Much of the novel's alleged power is embedded in the line, that compulsory author-directed

movement from the beginning of a sentence to its period, from the top of the page to the bottom,

from the first page to the last. Of course, through print's long history, there have been countless

strategies to counter the line's power, from marginalia and footnotes to the creative innovations of

novelists like Laurence Sterne, James Joyce, Raymond Queneau, Julio Cortazar, Italo Calvino and

Milorad Pavic, not to exclude the form's father, Cervantes himself.
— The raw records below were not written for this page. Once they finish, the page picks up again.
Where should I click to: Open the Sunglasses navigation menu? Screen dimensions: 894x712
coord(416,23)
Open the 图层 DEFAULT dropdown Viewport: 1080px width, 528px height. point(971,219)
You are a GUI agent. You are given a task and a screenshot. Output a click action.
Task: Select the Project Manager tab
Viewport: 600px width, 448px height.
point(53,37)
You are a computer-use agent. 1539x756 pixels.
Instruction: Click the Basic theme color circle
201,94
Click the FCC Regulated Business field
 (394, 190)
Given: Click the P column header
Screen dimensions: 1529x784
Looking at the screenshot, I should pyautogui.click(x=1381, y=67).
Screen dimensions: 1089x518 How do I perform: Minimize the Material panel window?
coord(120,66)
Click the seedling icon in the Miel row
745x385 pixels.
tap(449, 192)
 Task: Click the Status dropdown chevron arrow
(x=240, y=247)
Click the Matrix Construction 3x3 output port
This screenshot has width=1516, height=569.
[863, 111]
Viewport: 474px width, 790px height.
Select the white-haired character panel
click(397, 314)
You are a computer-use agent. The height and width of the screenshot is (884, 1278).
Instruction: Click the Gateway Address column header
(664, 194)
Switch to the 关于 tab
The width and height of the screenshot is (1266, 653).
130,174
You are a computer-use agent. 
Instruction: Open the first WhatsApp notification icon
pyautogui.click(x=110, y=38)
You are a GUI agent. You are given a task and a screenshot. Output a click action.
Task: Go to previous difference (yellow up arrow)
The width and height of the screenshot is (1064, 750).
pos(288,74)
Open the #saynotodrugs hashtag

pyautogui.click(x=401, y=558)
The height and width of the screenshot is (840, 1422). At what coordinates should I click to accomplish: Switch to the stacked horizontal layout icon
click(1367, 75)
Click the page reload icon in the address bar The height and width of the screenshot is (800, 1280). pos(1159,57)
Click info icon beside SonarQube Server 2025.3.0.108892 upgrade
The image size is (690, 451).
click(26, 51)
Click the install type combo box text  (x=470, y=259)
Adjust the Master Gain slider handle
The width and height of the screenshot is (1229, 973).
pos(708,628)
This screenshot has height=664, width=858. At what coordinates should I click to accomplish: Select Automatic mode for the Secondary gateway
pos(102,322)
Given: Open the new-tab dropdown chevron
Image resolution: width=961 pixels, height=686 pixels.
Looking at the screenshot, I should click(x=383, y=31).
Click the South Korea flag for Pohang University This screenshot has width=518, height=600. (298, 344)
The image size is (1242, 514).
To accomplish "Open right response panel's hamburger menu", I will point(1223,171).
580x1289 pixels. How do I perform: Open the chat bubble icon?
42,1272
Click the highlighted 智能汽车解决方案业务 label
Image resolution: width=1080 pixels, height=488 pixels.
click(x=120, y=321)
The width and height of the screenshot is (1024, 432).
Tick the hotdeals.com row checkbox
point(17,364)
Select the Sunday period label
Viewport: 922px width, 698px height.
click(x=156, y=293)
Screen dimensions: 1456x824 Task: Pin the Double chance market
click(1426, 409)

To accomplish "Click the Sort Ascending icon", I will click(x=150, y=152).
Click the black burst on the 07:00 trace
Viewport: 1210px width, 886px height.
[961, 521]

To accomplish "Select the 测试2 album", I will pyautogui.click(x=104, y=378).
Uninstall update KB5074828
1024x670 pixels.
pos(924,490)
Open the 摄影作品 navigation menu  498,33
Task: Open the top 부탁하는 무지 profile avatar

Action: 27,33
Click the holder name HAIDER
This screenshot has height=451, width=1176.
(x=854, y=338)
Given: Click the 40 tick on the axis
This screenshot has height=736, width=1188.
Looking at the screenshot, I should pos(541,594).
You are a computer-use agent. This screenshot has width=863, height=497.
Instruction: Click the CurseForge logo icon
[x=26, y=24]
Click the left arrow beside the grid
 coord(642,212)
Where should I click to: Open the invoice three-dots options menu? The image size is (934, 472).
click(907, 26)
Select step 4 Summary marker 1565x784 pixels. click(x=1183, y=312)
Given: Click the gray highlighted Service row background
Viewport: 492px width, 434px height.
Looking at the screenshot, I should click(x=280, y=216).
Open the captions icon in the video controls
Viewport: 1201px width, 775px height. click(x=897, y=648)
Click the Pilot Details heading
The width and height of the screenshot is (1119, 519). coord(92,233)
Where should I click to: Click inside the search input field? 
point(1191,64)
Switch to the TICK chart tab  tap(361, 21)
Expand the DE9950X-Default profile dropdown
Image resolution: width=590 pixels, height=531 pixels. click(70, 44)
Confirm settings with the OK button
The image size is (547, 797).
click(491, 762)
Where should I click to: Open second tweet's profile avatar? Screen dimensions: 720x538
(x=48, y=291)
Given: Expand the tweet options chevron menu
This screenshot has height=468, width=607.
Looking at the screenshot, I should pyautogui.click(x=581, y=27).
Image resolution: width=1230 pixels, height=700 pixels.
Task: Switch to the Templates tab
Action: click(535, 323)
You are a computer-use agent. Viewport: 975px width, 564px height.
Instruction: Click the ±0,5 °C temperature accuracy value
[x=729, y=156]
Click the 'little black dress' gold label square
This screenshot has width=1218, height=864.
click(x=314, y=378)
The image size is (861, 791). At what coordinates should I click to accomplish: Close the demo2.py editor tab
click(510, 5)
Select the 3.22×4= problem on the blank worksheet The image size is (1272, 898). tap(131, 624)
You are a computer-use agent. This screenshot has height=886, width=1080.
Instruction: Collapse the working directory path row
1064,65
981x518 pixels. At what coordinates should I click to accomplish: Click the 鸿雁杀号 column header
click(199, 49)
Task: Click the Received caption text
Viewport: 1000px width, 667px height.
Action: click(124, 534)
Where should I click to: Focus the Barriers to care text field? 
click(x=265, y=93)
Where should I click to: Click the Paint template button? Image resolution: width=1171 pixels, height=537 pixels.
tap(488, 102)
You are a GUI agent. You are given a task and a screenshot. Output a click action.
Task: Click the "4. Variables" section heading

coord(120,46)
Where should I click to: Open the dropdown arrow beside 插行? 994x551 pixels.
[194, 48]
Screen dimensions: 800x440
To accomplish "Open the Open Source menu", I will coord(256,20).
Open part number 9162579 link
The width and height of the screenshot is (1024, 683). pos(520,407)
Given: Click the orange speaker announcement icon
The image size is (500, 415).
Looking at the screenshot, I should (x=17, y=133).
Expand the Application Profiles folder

But true freedom from the

tyranny of the line is perceived as only really possible now at last with the advent of hypertext,

written and read on the computer, where the line in fact does not exist unless one invents and

implants it in the text.

"Hypertext" is not a system but a generic term, coined a quarter of a century ago by a computer

populist named Ted Nelson to describe the writing done in the nonlinear or nonsequential space

made possible by the computer. Moreover, unlike print text, hypertext provides multiple paths

between text segments, now often called "lexias" in a borrowing from the pre-hypertextual but

prescient Roland Barthes. With its webs of linked lexias, its networks of alternate routes (as

opposed to print's fixed unidirectional page-turning) hypertext presents a radically divergent

technology, interactive and polyvocal, favoring a plurality of discourses over definitive utterance and

freeing the reader from domination by the author. Hypertext reader and writer are said to become

co-learners or co-writers, as it were, fellow-travelers in the mapping and remapping of textual (and

visual, kinetic and aural) components, not all of which are provided by what used to be called the

author.

THOUGH used at first primarily as a radically new teaching arena, by the mid-1980's hyperspace

was drawing fiction writers into its intricate and infinitely expandable, infinitely alluring webs, its

green-limned gardens of multiple forking paths, to allude to another author popular with hypertext

buffs, Jorge Luis Borges.

Several systems support the configuring of this space for fiction writing. Some use simple

randomized linking like the shuffling of cards, others (such as Guide and HyperCard) offer a kind of

do-it-yourself basic tool set, and still others (more elaborate systems like Storyspace, which is

currently the software of choice among fiction writers in this country, and Intermedia, developed at

Brown University) provide a complete package of sophisticated structuring and navigational

devices.

Although hypertext's champions often assail the arrogance of the novel, their own claims are hardly

modest. You will often hear them proclaim, quite seriously, that there have been three great events

in the history of literacy: the invention of writing, the invention of movable type and the invention of

hypertext. As hyperspace-walker George P. Landow puts it in his recent book surveying the field,

"Hypertext": "Electronic text processing marks the next major shift in information technology after

the development of the printed book. It promises (or threatens) to produce effects on our culture,

particularly on our literature, education, criticism and scholarship, just as radical as those produced

by Gutenberg's movable type."

Noting that the "movement from the tactile to the digital is the primary fact about the contemporary

world," Mr. Landow observes that, whereas most writings of print-bound critics working in an

exhausted technology are "models of scholarly solemnity, records of disillusionment and brave

sacrifice of humanistic positions," writers in and on hypertext "are downright celebratory. . . . Most

poststructuralists write from within the twilight of a wished-for coming day; most writers of hypertext

write of many of the same things from within the dawn."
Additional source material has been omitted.